Finebaum asked Thamel straight up about whether or not Meyer was one of his sources for the story, and the way Thamel dodged the question was somewhat suspicious in my opinion. To me, if Meyer wasn't involved, all Thamel would have had to say was that Urban had nothing to do with it. The fact he didn't do that, well, it makes me somewhat suspicious.
Posted on: November 5, 2010 11:31 am
Edited on: November 5, 2010 11:32 am
Posted by Tom Fornelli
There's been a whole lot of crazy going on since the news broke on Thursday that the NCAA was conducting an investigation at Auburn about the recruitment of quarterback/assault vehicle Cam Newton. The story broke when it was reported that agent and former Mississippi State football player, Kenny Rogers, allegedly tried to solicit $200,000 from Mississippi State to get Cam Newton to transfer to Biloxi after he left Florida.
It's a story that Newton's family has denied ever happened, along with denying that Rogers has ever worked for them. So far, given the amount of evidence that has shown anything to the contrary, and the words of Newton's head coach Gene Chizik, all signs point that the Newton's have done nothing wrong. According to a report on AUTigers.com -- which, we admit, may be a touch biased in this situation -- that's exactly the case.
A source "very close to the Auburn athletics department" told them there's absolutely nothing to any of this.
“There is no evidence whatsoever of any contact between Mr. Rogers and anyone on the staff at Auburn University or anyone associated with Auburn University,” the source told the site.

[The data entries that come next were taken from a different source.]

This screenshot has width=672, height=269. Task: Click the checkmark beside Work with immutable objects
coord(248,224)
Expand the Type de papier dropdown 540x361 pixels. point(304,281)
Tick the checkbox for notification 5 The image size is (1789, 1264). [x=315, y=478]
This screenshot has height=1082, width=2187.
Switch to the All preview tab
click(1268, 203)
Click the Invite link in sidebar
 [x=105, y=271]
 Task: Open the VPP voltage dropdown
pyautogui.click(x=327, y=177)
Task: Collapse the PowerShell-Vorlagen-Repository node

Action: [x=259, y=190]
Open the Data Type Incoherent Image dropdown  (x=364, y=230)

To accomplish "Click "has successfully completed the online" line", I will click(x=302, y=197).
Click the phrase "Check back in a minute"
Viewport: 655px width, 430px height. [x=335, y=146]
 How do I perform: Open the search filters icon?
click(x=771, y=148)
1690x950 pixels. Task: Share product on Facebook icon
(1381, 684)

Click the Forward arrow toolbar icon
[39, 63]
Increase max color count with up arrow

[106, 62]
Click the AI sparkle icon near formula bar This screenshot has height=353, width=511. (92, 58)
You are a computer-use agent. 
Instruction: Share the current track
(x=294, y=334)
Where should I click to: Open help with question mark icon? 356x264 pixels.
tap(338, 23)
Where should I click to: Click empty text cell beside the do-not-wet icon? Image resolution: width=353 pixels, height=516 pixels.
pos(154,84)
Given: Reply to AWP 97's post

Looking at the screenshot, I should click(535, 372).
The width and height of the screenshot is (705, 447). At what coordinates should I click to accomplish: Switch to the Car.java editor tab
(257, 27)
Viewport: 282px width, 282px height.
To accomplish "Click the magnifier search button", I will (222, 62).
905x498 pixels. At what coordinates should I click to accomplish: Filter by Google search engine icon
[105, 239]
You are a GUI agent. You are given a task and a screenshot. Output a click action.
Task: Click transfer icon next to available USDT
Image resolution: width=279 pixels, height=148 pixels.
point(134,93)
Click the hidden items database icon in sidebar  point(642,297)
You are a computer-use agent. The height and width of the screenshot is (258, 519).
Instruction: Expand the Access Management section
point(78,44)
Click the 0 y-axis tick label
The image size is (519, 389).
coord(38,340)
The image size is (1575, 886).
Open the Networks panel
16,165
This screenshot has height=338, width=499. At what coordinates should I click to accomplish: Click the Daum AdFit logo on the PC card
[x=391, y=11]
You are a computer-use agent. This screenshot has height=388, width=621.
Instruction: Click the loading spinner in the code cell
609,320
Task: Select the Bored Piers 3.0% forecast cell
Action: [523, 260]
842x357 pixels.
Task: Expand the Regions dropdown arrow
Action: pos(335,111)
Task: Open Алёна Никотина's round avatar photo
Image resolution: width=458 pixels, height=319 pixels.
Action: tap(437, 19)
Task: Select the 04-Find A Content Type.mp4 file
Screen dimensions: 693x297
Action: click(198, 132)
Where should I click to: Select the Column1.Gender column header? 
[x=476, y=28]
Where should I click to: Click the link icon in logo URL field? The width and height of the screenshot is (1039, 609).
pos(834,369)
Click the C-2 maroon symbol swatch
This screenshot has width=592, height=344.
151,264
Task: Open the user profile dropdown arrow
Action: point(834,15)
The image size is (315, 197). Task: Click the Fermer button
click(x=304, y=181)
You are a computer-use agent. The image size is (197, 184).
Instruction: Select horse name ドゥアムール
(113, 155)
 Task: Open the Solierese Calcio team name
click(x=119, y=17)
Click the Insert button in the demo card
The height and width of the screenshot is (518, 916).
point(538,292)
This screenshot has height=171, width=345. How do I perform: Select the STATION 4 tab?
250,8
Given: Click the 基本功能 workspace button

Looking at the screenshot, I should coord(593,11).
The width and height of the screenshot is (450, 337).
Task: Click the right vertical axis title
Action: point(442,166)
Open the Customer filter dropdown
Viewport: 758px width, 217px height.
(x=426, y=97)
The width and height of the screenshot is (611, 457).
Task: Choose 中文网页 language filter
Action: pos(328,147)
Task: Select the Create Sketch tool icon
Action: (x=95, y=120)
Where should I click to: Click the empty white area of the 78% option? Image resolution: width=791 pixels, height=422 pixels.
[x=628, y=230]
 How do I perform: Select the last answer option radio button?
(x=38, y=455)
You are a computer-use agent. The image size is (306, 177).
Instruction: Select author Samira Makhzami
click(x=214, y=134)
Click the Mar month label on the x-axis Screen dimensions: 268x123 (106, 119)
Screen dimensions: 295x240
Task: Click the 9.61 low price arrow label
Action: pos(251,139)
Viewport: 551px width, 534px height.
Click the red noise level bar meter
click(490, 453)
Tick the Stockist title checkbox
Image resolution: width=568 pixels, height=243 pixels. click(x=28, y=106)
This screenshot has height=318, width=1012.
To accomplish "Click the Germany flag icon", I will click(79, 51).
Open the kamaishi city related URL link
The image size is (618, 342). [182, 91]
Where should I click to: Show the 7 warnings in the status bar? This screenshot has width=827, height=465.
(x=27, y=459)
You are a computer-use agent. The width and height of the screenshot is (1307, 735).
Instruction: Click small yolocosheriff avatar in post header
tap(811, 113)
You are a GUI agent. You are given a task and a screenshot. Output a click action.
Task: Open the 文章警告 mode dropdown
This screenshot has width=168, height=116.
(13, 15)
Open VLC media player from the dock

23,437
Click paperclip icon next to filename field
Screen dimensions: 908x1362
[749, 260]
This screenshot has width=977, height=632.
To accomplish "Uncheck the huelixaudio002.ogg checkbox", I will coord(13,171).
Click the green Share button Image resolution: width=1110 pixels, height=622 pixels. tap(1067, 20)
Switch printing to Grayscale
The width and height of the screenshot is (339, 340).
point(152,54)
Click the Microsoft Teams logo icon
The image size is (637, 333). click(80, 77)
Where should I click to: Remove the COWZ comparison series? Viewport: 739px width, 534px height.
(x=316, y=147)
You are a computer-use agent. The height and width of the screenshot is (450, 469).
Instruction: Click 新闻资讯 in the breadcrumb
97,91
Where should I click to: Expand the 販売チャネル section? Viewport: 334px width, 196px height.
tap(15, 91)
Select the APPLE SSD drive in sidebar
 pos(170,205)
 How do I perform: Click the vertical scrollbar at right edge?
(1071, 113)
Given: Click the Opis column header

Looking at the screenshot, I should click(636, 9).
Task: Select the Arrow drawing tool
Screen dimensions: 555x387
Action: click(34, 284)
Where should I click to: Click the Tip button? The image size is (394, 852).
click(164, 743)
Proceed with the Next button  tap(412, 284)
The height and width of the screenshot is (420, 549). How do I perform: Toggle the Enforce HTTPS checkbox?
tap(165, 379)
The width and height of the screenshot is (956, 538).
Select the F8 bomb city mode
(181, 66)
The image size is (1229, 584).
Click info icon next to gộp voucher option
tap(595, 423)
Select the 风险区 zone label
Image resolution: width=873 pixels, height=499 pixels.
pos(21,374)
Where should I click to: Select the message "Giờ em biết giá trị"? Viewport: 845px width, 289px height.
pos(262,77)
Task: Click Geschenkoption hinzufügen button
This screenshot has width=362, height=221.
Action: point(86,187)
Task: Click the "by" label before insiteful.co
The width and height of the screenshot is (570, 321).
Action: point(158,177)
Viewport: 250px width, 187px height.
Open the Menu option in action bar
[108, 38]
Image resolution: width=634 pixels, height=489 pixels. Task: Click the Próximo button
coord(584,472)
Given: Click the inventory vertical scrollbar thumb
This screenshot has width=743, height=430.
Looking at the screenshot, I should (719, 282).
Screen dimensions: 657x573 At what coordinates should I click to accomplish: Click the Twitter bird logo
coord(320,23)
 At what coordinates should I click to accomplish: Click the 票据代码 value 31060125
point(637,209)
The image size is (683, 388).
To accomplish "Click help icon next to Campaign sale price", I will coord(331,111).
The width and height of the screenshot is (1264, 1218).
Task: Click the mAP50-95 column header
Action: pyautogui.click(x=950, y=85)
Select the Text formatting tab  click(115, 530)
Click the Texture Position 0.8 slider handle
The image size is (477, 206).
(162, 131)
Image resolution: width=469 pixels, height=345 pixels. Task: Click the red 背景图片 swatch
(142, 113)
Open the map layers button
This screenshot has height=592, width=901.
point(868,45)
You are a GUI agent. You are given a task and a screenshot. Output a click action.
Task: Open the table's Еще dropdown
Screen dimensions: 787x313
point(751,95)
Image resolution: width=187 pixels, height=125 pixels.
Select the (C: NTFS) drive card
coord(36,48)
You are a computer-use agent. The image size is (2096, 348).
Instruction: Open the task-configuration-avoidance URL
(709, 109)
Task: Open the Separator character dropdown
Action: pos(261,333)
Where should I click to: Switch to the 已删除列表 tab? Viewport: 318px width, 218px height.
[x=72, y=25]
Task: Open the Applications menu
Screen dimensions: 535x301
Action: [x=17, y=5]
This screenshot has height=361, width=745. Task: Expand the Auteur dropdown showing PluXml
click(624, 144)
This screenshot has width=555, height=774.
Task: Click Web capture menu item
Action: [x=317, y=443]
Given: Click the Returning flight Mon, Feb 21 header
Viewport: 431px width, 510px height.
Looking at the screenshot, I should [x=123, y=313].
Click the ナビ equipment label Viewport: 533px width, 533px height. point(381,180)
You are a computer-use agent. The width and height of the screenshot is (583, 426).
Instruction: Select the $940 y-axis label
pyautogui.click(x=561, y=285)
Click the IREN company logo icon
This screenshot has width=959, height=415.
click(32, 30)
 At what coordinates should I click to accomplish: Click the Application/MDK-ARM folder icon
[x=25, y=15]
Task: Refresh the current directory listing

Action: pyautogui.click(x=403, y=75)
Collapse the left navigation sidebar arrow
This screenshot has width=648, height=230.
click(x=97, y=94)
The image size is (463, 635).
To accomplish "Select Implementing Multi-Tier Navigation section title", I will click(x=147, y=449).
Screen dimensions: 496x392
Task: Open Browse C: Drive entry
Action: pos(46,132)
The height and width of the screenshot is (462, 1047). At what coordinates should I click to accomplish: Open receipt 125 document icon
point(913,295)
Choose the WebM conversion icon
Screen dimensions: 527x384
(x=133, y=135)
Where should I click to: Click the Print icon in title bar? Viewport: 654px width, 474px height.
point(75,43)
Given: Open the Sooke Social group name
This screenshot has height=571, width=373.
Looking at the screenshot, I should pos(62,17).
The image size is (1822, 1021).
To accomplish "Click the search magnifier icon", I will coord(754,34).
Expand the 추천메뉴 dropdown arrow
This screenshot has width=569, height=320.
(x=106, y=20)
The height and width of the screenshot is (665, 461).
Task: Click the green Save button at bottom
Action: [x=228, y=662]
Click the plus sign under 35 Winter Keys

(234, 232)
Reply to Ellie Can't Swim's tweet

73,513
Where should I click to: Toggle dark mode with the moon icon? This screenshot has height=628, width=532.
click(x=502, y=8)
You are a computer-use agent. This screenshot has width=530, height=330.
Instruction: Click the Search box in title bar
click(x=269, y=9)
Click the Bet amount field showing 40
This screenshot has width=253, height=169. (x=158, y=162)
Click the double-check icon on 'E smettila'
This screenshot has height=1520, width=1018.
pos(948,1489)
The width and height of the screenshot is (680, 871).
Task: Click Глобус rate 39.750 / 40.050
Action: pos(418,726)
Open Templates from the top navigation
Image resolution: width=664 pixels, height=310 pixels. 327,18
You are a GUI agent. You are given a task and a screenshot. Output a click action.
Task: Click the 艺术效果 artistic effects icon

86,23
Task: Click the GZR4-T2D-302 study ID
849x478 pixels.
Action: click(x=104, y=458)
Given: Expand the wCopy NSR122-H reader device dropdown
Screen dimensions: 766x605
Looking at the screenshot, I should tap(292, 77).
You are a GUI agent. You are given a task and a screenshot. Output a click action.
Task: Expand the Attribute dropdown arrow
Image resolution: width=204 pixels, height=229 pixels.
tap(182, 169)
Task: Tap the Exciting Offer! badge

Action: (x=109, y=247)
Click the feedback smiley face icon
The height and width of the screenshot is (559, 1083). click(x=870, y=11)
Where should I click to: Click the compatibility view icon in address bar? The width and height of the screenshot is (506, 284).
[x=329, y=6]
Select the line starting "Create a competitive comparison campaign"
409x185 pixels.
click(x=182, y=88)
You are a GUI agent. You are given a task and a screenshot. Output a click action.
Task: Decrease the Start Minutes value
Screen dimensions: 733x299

“There have also been no NCAA allegations made against Auburn University or anybody on the Auburn staff regarding the recruitment of Cam Newton. This is a really sad and disgusting situation. Cameron Newton and his family have become the victim of a rogue agent with a questionable past and of other people who are out to hurt Cam Newton and his family."
Who exactly those people are trying to hurt Newton and his family, I don't know, though Paul Finebaum seems to think he does.
It's not all that crazy to think that Kenny Rogers, if he did ask Mississippi State for the money to get Cam Newton, was acting on his own. Maybe he thought that if he got $200,000 he could keep some of it and then use the rest to try and sway Newton to reunite with his former offensive coordinator, Dan Mullen. I'm not saying that this is what happened, but given everything we've learned about agents and college football players this year, does anything surprise you at this point?